B_piercerOk_notOk = matrix(c(B_notPiercer_brokencracked, sum(B_notPiercer_ok$n), 
                          B_yesPiercer_brokencracked, sum(B_yesPiercer_ok$n)), nrow=2)
dimnames(B_piercerOk_notOk) <- list(c("B_Broken&Cracked", "B_Ok"), c("B_notPiercer", "B_yesPiercer"))
B_piercerOk_notOk
##                  B_notPiercer B_yesPiercer
## B_Broken&Cracked           43            8
## B_Ok                      157           62
fisher.test(B_piercerOk_notOk)
## 
##  Fisher's Exact Test for Count Data
## 
## data:  B_piercerOk_notOk
## p-value = 0.07609
## alternative hypothesis: true odds ratio is not equal to 1
## 95 percent confidence interval:
##  0.9154887 5.5159171
## sample estimates:
## odds ratio 
##    2.11738
chisq.test(B_piercerOk_notOk)
## 
##  Pearson's Chi-squared test with Yates' continuity correction
## 
## data:  B_piercerOk_notOk
## X-squared = 2.807, df = 1, p-value = 0.09385

Discussion

The fisher.test and chisq.test results in egg size==B are quite different from the result in egg size==A. The odds ratio is 2.117 and this is the biggest odds ratio that I got while performing several tests with the egg data.
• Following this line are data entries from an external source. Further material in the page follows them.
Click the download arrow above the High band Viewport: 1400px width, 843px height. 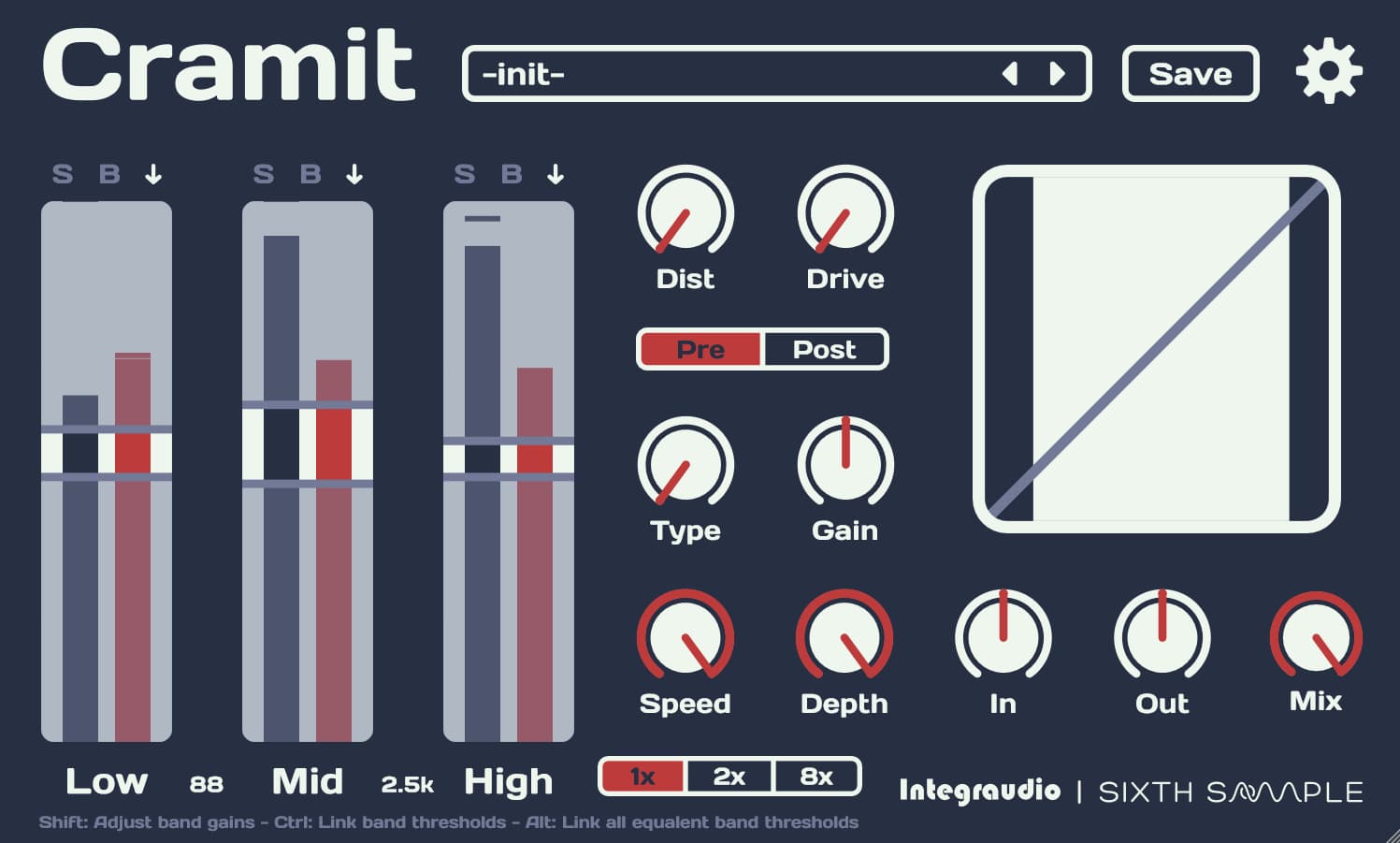[556, 173]
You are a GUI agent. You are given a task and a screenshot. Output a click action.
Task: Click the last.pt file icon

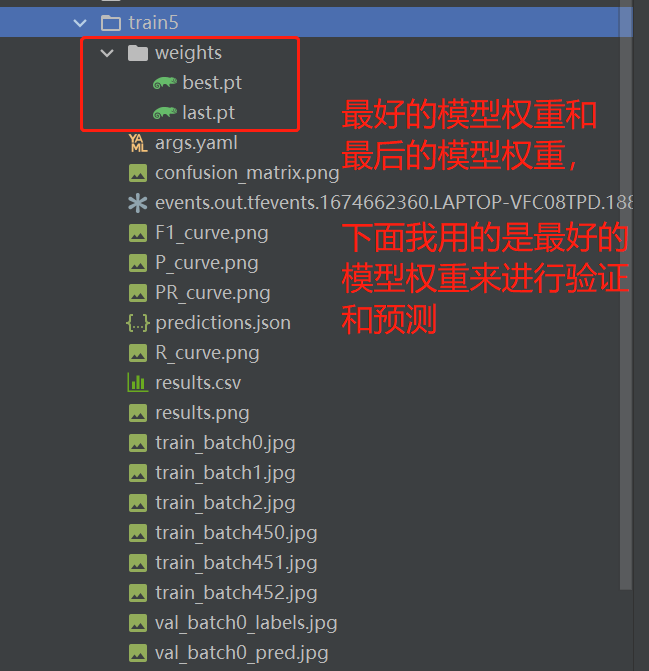165,113
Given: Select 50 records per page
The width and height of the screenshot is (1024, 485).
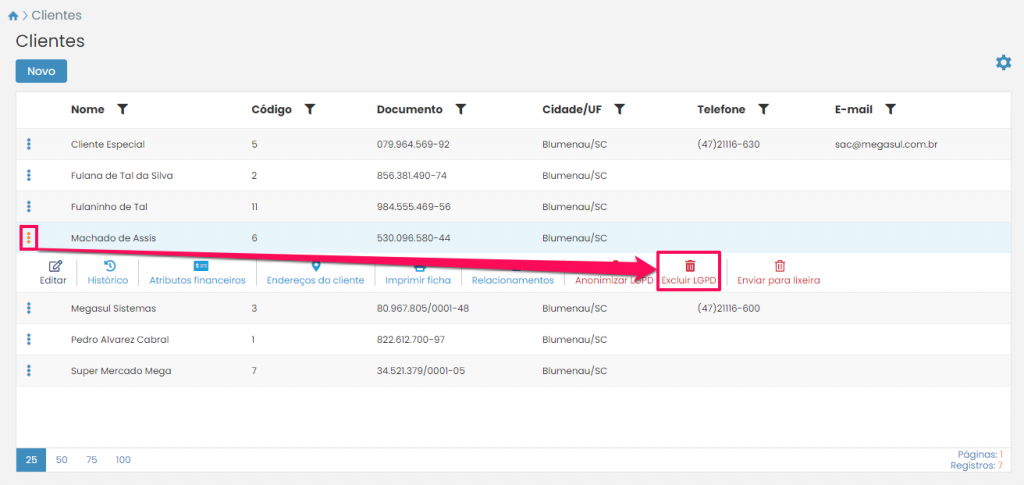Looking at the screenshot, I should 62,460.
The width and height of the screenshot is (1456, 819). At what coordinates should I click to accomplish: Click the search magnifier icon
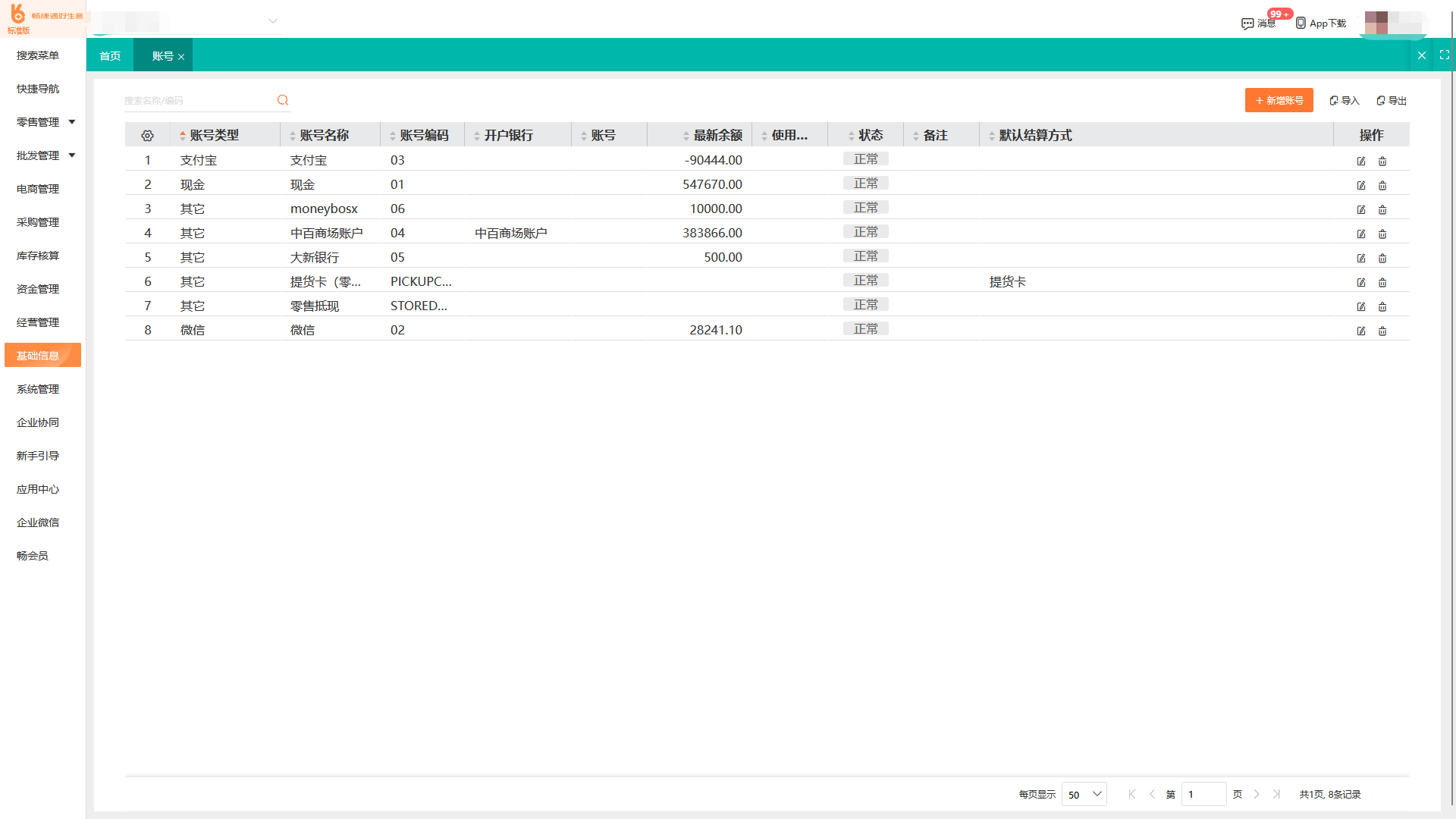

However, the p-value is still 0.076, which is larger than 0.05 and non-significant. Still we accept the Null hypothesis, and it seems that the piercer doesn’t affect preventing egg’s damage during boiling. However, if I experiment with more eggs of size B to increase sample size, I may be able to get significant p-value (< 0.05) and reject the Null hypothesis to conclude that the piercer seems to be effective to prevent egg’s damage during boiling.